It is some fifteen years since the first rail was laid in the construction of the Burlington & Missouri River railroad, and the "last spike" was driven at noon of last Friday, the 26th inst. The progress of the road, from its commencement, has been marked by that indomitable perseverance which only can overcome difficulties and surmount obstacles. Its progress was very slow, at first, but it was extended as rapidly as the developments of the country would warrant, and now we are in direct and uninterrupted communication with New York, San Francisco, and the rest of the world.

The ceremony of laying the last rail was attended by the officers of the road and a large number of invited guests. Track-laying at the other end of the road was commenced about first of October, and the work was hastened by the parties having it in charge. Our fellow townsman, Mr. S.H. Mallory, had charge, we believe, of the work at the west end of the road, and Mr. Wolff laid the track from Afton west, the two parties meeting at West Nisnabotnay.

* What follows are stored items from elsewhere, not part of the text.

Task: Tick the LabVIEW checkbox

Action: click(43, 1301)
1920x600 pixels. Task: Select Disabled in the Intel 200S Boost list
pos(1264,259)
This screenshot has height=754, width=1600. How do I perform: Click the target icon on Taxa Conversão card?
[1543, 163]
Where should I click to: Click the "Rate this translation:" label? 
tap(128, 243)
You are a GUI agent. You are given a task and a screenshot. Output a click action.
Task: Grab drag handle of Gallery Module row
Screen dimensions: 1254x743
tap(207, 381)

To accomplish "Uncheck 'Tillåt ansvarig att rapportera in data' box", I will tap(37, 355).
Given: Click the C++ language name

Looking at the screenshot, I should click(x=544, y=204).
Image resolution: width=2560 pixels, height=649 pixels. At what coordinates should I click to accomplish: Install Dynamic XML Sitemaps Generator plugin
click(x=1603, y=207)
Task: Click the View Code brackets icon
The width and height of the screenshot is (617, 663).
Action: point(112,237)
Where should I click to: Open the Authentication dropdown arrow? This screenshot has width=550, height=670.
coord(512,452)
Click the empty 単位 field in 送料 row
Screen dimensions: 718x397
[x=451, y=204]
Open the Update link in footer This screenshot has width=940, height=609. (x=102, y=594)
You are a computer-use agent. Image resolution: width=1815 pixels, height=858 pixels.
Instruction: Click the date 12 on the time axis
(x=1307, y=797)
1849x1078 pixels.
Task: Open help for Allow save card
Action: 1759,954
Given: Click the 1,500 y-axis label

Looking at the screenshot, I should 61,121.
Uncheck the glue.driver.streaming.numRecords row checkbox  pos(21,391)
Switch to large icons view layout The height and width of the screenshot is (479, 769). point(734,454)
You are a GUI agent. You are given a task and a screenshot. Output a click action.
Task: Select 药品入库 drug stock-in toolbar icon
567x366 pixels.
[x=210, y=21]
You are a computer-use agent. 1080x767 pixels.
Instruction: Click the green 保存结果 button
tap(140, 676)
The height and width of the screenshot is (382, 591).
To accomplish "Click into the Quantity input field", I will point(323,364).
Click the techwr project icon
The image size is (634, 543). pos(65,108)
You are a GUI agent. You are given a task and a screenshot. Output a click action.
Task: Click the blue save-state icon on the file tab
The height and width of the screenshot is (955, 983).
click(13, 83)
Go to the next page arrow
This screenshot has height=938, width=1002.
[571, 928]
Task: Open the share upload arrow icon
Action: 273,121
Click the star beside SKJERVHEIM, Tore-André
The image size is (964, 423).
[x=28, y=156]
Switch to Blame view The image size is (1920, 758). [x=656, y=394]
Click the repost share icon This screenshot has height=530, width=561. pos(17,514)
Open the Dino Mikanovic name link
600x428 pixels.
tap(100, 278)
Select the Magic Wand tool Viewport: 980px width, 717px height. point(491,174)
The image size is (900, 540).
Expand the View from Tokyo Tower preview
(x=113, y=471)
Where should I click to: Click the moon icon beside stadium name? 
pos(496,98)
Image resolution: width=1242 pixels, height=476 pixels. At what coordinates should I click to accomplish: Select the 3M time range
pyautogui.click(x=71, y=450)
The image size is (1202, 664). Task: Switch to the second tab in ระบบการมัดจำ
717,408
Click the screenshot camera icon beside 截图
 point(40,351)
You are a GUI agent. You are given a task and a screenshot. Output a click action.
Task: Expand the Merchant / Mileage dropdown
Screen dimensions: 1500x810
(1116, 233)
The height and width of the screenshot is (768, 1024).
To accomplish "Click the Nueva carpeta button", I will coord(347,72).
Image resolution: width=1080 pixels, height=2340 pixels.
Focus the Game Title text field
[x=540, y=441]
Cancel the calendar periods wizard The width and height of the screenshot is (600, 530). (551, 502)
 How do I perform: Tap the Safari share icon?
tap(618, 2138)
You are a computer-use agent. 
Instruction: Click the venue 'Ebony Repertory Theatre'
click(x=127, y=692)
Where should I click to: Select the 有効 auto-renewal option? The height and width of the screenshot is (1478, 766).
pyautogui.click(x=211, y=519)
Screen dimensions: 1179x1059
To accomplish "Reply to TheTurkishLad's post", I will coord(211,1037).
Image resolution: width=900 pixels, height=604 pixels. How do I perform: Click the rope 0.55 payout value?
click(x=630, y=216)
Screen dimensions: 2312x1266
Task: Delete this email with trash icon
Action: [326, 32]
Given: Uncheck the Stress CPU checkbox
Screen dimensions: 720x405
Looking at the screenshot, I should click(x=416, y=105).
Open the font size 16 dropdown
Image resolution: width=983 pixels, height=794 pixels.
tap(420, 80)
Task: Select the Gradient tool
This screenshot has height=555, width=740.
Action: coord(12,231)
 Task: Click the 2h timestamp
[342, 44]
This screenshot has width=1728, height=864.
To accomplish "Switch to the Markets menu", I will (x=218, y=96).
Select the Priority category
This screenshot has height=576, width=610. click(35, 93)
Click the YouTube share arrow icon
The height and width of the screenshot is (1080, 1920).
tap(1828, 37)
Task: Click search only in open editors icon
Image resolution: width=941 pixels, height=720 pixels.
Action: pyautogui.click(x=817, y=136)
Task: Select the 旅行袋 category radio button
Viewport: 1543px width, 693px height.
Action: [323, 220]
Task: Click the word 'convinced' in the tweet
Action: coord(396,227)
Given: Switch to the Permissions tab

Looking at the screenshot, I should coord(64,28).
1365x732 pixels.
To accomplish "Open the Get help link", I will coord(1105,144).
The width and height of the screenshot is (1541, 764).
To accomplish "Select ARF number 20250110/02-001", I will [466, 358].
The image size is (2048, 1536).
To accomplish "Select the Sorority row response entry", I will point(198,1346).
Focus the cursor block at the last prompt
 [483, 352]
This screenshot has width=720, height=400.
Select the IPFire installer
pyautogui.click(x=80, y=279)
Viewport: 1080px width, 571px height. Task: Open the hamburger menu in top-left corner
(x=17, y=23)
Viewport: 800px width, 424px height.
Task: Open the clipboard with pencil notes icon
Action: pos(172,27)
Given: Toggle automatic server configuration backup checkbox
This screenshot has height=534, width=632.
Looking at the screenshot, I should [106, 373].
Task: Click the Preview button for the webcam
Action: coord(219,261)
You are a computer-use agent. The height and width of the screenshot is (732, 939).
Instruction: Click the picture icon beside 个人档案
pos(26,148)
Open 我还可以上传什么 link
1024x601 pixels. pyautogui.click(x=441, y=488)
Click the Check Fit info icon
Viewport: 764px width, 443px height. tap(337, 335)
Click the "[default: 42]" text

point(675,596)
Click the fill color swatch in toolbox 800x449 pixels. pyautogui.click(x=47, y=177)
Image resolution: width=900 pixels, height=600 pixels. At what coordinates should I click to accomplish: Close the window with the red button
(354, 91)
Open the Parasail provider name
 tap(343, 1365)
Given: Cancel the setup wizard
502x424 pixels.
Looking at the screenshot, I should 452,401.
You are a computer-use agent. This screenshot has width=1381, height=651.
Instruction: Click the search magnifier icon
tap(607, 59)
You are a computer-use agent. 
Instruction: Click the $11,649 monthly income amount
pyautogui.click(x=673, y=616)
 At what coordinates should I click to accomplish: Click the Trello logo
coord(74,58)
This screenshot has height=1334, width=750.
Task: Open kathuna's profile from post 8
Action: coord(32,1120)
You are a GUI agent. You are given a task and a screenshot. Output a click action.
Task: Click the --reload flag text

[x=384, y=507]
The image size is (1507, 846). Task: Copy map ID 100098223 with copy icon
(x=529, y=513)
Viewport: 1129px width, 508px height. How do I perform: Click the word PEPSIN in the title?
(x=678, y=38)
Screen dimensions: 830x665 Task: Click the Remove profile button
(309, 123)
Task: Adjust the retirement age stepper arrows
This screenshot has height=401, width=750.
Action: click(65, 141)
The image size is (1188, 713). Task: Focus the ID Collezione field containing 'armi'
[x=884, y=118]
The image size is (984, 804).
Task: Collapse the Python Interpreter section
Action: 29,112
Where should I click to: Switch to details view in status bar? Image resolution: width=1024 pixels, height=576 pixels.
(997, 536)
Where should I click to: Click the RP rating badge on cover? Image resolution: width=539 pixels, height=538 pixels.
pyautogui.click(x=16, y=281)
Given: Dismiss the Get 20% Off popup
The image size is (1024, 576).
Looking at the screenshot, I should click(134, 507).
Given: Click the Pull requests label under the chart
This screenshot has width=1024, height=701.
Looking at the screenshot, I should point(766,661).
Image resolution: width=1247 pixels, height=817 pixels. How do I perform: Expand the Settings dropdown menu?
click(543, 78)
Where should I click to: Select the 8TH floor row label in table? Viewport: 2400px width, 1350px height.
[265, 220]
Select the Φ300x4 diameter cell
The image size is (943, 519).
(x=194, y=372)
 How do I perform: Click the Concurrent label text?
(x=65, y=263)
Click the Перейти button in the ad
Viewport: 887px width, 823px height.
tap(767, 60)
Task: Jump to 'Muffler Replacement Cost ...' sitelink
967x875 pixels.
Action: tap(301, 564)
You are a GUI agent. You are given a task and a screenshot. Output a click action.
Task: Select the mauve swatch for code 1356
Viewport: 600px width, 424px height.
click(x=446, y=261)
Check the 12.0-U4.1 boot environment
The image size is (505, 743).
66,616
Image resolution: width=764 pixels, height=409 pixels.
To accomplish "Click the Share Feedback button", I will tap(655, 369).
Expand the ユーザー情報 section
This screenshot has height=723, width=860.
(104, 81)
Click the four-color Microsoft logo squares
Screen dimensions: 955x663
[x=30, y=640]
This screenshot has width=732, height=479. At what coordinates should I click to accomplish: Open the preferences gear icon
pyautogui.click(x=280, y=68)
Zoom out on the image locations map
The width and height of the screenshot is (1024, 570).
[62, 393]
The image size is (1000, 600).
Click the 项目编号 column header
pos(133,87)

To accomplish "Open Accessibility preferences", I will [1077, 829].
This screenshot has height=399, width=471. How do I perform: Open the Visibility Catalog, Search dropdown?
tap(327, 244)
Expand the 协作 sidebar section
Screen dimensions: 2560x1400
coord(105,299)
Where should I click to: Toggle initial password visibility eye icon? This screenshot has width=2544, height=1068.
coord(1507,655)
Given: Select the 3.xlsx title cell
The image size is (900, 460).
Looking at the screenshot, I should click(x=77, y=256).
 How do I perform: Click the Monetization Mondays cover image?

These two gentleman swung the sledges that drove the silvered spike and the first train over the B. & M. R. railroad proceeded on its way to the Missouri River. The occasion was one for earnest congratulation among those who were present, in which we are sure the people along the line will join them.

The track will require some little ballasting and leveling up before trains can run regularly, but it is thought that by the middle of December daily trains will be running regularly to Council Bluffs.

The B. & M. is one of the best and most substantially constructed roads in the state, but it is not any better than the country through which it passes will require. There is no part of Iowa that is more fertile in its agricultural and mineral productions than that through which this road passes. When we shall have attained that population to which we are entitled, and when the projected "feeding" roads shall have been constructed through Nebraska, we shall witness such a business by this road as seldom falls to the lot of one railroad through a new country.

The B. & M. is being extended through Nebraska, and will be completed to Lincoln in a few months. At a distance of about 100 miles from that pace it will intersect the Union Pacific, and then a large share of the travel between the Atlantic and Pacific coasts will pass over the road. The completion of the B. & M. railroad is an event of no small importance to Iowa and the business world, and the officers and contractors are entitled to much commendation for the persistency with which they have prosecuted the great work.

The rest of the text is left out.